Instructions to follow >> Rewrite the entries below, replacing every "dropdown" with "drop-down menu" and keeping everything else the same.

Exercise inputs >>
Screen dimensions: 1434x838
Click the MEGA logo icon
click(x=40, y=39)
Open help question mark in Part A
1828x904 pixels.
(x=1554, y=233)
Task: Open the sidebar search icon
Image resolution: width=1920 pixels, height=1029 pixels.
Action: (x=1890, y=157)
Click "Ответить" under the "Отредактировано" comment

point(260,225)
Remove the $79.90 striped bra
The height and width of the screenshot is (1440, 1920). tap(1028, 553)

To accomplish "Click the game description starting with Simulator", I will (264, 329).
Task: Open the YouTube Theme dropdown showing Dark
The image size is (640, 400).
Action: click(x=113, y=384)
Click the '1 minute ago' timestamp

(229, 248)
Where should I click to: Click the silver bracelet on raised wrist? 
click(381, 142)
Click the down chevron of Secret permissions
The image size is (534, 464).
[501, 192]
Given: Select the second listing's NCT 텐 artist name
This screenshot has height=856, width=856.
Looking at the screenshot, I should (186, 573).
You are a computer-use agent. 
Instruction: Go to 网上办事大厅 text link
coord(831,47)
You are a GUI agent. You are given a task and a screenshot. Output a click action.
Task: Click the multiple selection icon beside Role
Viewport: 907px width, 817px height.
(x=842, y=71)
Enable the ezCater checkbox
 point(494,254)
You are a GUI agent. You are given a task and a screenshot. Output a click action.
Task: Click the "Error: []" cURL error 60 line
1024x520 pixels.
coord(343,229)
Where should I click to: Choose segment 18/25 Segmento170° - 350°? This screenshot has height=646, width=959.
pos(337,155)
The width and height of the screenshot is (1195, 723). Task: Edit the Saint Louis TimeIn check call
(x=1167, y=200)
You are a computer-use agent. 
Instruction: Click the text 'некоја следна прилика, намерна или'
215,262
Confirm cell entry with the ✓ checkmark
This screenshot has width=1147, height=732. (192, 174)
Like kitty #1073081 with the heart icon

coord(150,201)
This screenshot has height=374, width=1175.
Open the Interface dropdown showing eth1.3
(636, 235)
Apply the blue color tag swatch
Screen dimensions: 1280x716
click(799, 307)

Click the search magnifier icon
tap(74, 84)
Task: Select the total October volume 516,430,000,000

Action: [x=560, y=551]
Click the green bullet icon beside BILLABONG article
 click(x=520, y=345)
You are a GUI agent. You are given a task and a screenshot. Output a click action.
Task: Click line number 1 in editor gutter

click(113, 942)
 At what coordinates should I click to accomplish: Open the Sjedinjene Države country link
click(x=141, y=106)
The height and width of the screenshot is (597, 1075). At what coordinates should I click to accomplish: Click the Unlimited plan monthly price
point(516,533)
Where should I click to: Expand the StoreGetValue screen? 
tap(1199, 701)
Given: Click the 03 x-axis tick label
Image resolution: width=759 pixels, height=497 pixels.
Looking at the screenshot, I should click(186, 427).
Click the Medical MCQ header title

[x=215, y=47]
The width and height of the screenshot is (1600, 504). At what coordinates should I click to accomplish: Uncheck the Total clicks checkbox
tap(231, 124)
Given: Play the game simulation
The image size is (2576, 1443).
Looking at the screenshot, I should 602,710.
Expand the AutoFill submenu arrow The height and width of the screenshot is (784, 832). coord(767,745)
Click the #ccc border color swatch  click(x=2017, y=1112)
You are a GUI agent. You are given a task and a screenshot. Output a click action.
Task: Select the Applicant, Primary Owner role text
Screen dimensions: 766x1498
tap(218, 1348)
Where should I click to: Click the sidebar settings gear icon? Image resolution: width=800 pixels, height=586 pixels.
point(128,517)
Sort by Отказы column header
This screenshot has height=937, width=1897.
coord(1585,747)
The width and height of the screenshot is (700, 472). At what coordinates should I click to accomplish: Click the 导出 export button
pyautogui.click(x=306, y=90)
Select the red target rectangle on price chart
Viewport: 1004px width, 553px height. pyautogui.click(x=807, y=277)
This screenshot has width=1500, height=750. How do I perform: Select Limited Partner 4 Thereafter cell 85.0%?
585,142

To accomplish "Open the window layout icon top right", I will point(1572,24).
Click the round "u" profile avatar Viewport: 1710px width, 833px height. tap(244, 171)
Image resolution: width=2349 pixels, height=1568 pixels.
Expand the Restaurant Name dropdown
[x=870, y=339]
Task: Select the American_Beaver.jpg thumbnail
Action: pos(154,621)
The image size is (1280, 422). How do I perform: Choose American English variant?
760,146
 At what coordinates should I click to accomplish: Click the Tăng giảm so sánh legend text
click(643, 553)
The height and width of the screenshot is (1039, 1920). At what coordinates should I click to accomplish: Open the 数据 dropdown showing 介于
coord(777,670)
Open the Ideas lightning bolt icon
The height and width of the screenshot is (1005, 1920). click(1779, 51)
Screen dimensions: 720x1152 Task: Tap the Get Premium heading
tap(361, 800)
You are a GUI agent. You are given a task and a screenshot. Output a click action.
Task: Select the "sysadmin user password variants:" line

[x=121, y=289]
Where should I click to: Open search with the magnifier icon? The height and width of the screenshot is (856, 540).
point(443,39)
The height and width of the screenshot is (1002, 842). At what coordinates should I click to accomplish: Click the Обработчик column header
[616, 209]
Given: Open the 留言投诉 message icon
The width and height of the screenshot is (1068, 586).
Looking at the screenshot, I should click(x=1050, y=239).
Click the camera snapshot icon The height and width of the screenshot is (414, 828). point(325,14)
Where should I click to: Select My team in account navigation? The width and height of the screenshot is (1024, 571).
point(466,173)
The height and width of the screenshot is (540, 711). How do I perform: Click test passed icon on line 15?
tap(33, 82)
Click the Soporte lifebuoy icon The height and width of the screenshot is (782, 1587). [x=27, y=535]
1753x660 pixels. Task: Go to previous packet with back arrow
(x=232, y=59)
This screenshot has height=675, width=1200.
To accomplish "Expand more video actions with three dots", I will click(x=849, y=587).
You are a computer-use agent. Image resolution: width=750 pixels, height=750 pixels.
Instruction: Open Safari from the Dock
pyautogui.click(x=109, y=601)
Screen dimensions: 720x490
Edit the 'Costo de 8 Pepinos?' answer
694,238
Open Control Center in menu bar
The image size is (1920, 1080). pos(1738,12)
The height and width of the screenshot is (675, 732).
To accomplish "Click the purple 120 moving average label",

Answer below >>
Screen dimensions: 1434x838
Click the MEGA logo icon
click(x=40, y=39)
Open help question mark in Part A
1828x904 pixels.
(x=1554, y=233)
Task: Open the sidebar search icon
Image resolution: width=1920 pixels, height=1029 pixels.
Action: (x=1890, y=157)
Click "Ответить" under the "Отредактировано" comment

point(260,225)
Remove the $79.90 striped bra
The height and width of the screenshot is (1440, 1920). tap(1028, 553)

To accomplish "Click the game description starting with Simulator", I will (264, 329).
Task: Open the YouTube Theme drop-down menu showing Dark
The image size is (640, 400).
Action: click(x=113, y=384)
Click the '1 minute ago' timestamp

(229, 248)
Where should I click to: Click the silver bracelet on raised wrist? 
click(381, 142)
Click the down chevron of Secret permissions
The image size is (534, 464).
[501, 192]
Given: Select the second listing's NCT 텐 artist name
This screenshot has height=856, width=856.
Looking at the screenshot, I should (186, 573).
You are a computer-use agent. 
Instruction: Go to 网上办事大厅 text link
coord(831,47)
You are a GUI agent. You are given a task and a screenshot. Output a click action.
Task: Click the multiple selection icon beside Role
Viewport: 907px width, 817px height.
(x=842, y=71)
Enable the ezCater checkbox
 point(494,254)
You are a GUI agent. You are given a task and a screenshot. Output a click action.
Task: Click the "Error: []" cURL error 60 line
1024x520 pixels.
coord(343,229)
Where should I click to: Choose segment 18/25 Segmento170° - 350°? This screenshot has height=646, width=959.
pos(337,155)
The width and height of the screenshot is (1195, 723). Task: Edit the Saint Louis TimeIn check call
(x=1167, y=200)
You are a computer-use agent. 
Instruction: Click the text 'некоја следна прилика, намерна или'
215,262
Confirm cell entry with the ✓ checkmark
This screenshot has width=1147, height=732. (192, 174)
Like kitty #1073081 with the heart icon

coord(150,201)
This screenshot has height=374, width=1175.
Open the Interface drop-down menu showing eth1.3
(636, 235)
Apply the blue color tag swatch
Screen dimensions: 1280x716
click(799, 307)

Click the search magnifier icon
tap(74, 84)
Task: Select the total October volume 516,430,000,000

Action: [x=560, y=551]
Click the green bullet icon beside BILLABONG article
 click(x=520, y=345)
You are a GUI agent. You are given a task and a screenshot. Output a click action.
Task: Click line number 1 in editor gutter

click(113, 942)
 At what coordinates should I click to accomplish: Open the Sjedinjene Države country link
click(x=141, y=106)
The height and width of the screenshot is (597, 1075). At what coordinates should I click to accomplish: Click the Unlimited plan monthly price
point(516,533)
Where should I click to: Expand the StoreGetValue screen? 
tap(1199, 701)
Given: Click the 03 x-axis tick label
Image resolution: width=759 pixels, height=497 pixels.
Looking at the screenshot, I should click(186, 427).
Click the Medical MCQ header title

[x=215, y=47]
The width and height of the screenshot is (1600, 504). At what coordinates should I click to accomplish: Uncheck the Total clicks checkbox
tap(231, 124)
Given: Play the game simulation
The image size is (2576, 1443).
Looking at the screenshot, I should 602,710.
Expand the AutoFill submenu arrow The height and width of the screenshot is (784, 832). coord(767,745)
Click the #ccc border color swatch  click(x=2017, y=1112)
You are a GUI agent. You are given a task and a screenshot. Output a click action.
Task: Select the Applicant, Primary Owner role text
Screen dimensions: 766x1498
tap(218, 1348)
Where should I click to: Click the sidebar settings gear icon? Image resolution: width=800 pixels, height=586 pixels.
point(128,517)
Sort by Отказы column header
This screenshot has height=937, width=1897.
coord(1585,747)
The width and height of the screenshot is (700, 472). At what coordinates should I click to accomplish: Click the 导出 export button
pyautogui.click(x=306, y=90)
Select the red target rectangle on price chart
Viewport: 1004px width, 553px height. pyautogui.click(x=807, y=277)
This screenshot has width=1500, height=750. How do I perform: Select Limited Partner 4 Thereafter cell 85.0%?
585,142

To accomplish "Open the window layout icon top right", I will point(1572,24).
Click the round "u" profile avatar Viewport: 1710px width, 833px height. tap(244, 171)
Image resolution: width=2349 pixels, height=1568 pixels.
Expand the Restaurant Name drop-down menu
[x=870, y=339]
Task: Select the American_Beaver.jpg thumbnail
Action: pos(154,621)
The image size is (1280, 422). How do I perform: Choose American English variant?
760,146
 At what coordinates should I click to accomplish: Click the Tăng giảm so sánh legend text
click(643, 553)
The height and width of the screenshot is (1039, 1920). At what coordinates should I click to accomplish: Open the 数据 drop-down menu showing 介于
coord(777,670)
Open the Ideas lightning bolt icon
The height and width of the screenshot is (1005, 1920). click(1779, 51)
Screen dimensions: 720x1152 Task: Tap the Get Premium heading
tap(361, 800)
You are a GUI agent. You are given a task and a screenshot. Output a click action.
Task: Select the "sysadmin user password variants:" line

[x=121, y=289]
Where should I click to: Open search with the magnifier icon? The height and width of the screenshot is (856, 540).
point(443,39)
The height and width of the screenshot is (1002, 842). At what coordinates should I click to accomplish: Click the Обработчик column header
[616, 209]
Given: Open the 留言投诉 message icon
The width and height of the screenshot is (1068, 586).
Looking at the screenshot, I should click(x=1050, y=239).
Click the camera snapshot icon The height and width of the screenshot is (414, 828). point(325,14)
Where should I click to: Select My team in account navigation? The width and height of the screenshot is (1024, 571).
point(466,173)
The height and width of the screenshot is (540, 711). How do I perform: Click test passed icon on line 15?
tap(33, 82)
Click the Soporte lifebuoy icon The height and width of the screenshot is (782, 1587). [x=27, y=535]
1753x660 pixels. Task: Go to previous packet with back arrow
(x=232, y=59)
This screenshot has height=675, width=1200.
To accomplish "Expand more video actions with three dots", I will click(x=849, y=587).
You are a computer-use agent. Image resolution: width=750 pixels, height=750 pixels.
Instruction: Open Safari from the Dock
pyautogui.click(x=109, y=601)
Screen dimensions: 720x490
Edit the 'Costo de 8 Pepinos?' answer
694,238
Open Control Center in menu bar
The image size is (1920, 1080). pos(1738,12)
The height and width of the screenshot is (675, 732).
To accomplish "Click the purple 120 moving average label",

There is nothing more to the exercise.